La semana pasada se llevó a cabo el foro “Diálogo con los candidatos” organizado por el sector privado y lo primero que llamó la atención fue el mensaje directo a los aspirantes a integrar el Congreso de la Unión: “no sean levanta dedos” ni “calienta curules”.

Es lamentable que los empresarios tlaxcaltecas tengan ese concepto de sus representantes populares, el cual no dista mucho de la percepción de la ciudadanía, pues la mayoría de quienes han sido diputados federales o senadores no se han distinguido por ser líderes ni por llevar las riendas en los trabajos legislativos.

El ejercicio impulsado por los organismos empresariales, principalmente por el CET–Coparmex, sirvió para confirmar que los políticos se ciñen a las plataformas políticas de los partidos o coaliciones que los postulan y si bien en algunos temas hay coincidencias con los ejes del Manifiesto México de la Coparmex, en otros no, pero finalmente lo que queremos los tlaxcaltecas es que nuestros representantes en el Congreso de la Unión defiendan nuestros intereses y no los de los grupos políticos  a los que se subordinan.


Lo criticable fue la ausencia de las candidatas a diputadas federales de la coalición Por México al Frente, Guadalupe Sánchez Santiago y Alejandra Ramírez Ortiz. La primera se disculpó porque prefirió asistir al acto de aniversario luctuoso de su padre Emilio Sánchez Piedras y la segunda sólo avisó la noche previa que no acudiría.

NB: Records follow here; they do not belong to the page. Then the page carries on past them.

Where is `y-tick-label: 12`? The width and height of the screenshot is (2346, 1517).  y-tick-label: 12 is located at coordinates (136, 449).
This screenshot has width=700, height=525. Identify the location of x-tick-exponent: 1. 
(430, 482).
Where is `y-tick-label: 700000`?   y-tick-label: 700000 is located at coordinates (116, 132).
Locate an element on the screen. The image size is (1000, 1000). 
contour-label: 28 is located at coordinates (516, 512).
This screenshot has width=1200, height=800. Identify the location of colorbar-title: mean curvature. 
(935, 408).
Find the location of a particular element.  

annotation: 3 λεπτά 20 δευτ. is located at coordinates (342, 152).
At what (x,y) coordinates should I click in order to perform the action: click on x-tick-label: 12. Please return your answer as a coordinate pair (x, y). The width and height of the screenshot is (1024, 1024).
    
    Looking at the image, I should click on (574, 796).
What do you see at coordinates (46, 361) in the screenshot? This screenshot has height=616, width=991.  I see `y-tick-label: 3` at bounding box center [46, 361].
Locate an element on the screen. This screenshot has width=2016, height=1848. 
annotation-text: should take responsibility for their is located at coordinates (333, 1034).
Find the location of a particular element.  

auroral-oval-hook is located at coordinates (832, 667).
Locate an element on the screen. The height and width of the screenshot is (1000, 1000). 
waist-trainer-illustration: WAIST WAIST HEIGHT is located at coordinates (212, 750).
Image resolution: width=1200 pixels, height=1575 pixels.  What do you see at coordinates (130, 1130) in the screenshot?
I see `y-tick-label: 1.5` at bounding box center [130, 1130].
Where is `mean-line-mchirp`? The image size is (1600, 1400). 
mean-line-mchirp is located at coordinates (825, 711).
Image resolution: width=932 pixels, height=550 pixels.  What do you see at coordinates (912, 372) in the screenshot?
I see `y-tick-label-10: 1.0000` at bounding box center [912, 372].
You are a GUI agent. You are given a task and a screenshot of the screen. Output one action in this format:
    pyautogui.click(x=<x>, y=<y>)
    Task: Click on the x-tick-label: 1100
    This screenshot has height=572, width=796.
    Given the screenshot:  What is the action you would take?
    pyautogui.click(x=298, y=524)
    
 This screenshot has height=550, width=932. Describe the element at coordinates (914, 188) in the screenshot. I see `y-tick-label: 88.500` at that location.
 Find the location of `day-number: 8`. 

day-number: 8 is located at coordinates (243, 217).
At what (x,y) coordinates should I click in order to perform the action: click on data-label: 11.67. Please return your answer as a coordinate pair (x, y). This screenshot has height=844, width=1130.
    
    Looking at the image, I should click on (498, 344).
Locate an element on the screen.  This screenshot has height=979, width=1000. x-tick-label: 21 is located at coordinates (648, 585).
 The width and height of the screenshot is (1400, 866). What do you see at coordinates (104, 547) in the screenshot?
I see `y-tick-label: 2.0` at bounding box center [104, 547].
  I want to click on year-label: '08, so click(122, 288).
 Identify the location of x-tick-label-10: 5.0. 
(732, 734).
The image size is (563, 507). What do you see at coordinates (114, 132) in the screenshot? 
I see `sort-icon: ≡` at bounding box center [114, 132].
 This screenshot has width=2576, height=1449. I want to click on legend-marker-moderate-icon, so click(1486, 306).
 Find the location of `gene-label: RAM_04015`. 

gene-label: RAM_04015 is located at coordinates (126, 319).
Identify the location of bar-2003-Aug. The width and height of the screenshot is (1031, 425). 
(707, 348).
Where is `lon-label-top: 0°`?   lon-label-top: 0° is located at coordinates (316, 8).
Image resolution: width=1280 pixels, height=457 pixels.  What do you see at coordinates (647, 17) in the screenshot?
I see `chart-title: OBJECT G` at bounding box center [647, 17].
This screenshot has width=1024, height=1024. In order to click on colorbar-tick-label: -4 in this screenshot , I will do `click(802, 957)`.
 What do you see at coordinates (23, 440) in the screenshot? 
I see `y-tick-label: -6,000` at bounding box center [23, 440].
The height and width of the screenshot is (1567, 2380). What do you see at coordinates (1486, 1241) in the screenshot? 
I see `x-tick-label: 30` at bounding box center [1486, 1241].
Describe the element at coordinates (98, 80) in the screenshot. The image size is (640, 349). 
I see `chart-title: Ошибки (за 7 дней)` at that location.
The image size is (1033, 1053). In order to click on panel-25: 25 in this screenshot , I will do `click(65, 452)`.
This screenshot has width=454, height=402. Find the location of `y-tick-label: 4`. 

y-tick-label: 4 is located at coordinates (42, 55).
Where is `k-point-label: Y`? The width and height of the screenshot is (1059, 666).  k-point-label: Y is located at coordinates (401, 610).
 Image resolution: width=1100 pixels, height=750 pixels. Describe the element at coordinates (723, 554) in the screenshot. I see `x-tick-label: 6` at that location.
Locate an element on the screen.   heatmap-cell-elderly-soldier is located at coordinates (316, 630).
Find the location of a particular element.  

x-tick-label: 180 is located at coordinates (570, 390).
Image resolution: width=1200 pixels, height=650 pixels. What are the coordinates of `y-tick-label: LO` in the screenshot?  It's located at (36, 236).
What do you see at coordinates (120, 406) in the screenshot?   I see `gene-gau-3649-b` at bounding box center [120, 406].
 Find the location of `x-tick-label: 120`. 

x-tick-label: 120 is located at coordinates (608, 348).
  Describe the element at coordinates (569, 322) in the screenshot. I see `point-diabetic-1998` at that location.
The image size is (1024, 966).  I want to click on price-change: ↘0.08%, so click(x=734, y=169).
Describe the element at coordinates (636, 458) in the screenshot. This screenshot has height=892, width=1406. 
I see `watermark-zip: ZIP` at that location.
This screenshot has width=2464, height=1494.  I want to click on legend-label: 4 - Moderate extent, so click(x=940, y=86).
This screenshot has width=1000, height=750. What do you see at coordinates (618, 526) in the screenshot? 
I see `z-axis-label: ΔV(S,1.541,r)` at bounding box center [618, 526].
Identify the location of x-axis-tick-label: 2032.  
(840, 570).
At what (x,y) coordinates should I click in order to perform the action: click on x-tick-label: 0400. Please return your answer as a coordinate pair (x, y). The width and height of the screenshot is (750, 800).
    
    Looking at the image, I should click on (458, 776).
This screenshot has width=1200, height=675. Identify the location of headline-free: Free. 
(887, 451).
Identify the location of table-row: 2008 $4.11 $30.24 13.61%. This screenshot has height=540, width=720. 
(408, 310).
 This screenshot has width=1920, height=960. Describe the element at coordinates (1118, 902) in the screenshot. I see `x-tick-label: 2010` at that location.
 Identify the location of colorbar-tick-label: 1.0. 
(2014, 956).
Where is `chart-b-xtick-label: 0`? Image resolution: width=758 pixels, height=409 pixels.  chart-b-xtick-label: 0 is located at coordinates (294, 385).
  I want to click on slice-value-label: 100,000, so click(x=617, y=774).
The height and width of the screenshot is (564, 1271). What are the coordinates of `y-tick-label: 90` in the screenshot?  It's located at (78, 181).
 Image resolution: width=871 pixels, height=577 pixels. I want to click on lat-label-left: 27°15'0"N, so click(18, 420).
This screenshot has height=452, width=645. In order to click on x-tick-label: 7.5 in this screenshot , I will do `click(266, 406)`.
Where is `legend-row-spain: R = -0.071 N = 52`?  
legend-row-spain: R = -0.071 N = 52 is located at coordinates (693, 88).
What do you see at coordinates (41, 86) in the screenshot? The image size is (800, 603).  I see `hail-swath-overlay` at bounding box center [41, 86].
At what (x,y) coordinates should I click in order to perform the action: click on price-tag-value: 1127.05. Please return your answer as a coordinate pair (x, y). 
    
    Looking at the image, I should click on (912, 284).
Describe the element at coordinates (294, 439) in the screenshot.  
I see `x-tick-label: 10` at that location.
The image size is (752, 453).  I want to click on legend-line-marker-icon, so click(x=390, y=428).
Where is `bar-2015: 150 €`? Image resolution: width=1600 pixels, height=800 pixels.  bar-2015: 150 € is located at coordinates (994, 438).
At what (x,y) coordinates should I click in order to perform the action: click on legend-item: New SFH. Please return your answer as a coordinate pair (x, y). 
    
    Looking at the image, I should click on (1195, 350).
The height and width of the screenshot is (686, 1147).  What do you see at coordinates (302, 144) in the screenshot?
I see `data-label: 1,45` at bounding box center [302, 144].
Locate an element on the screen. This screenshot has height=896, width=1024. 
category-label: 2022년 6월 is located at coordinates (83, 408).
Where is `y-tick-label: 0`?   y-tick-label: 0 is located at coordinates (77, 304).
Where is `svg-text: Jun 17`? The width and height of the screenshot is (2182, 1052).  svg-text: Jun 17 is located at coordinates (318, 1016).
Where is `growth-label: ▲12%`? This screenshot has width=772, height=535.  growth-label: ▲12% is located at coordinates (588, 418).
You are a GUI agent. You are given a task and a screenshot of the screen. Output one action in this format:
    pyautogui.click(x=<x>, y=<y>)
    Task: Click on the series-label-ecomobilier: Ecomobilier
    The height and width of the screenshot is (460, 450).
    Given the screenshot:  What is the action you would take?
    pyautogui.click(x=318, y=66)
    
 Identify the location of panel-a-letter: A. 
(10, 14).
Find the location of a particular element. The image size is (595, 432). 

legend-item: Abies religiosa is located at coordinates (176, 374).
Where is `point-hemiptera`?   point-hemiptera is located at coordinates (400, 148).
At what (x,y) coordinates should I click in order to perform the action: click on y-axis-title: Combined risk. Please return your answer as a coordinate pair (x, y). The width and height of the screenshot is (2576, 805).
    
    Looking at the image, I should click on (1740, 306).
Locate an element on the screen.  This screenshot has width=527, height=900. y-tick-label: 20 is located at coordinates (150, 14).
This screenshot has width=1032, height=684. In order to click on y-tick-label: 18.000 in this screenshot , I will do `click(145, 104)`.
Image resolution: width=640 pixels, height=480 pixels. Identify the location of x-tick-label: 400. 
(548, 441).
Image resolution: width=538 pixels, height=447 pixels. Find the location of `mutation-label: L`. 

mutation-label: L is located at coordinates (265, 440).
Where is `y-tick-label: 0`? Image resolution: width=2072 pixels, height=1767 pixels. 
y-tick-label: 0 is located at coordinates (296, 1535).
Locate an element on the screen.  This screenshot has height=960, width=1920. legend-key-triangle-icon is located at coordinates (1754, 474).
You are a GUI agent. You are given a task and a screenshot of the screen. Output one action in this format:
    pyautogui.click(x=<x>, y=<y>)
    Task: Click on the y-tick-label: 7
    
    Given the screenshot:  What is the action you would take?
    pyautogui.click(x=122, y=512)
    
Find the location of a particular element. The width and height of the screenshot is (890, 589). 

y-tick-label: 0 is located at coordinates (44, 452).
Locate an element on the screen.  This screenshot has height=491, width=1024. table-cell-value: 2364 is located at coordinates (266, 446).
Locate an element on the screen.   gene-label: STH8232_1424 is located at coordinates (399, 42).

En ambos casos, parecería más que imperó el miedo a exhibirse ante la clase empresarial tlaxcalteca, pues basta recordar que Sánchez Santiago no asistió al evento de aniversario luctuoso de su padre en 2016 y ahora sí priorizó ese compromiso. De la descendiente de la familia Ortiz, nos quedamos con las ganas de conocer si tiene capacidad para enfrentar un escenario de este tipo como para que nos represente en la Cámara Baja.

Y sobre la contienda local, no estaría por demás sugerir a las personas que van como suplentes de los candidatos que buscan la reelección que piensen si les conviene ser comparsas de ellos, porque los legisladores con licencia han evidenciado que poco les importa respetar las leyes que ellos mismos aprueban y que pueden más sus intereses mezquinos y materiales.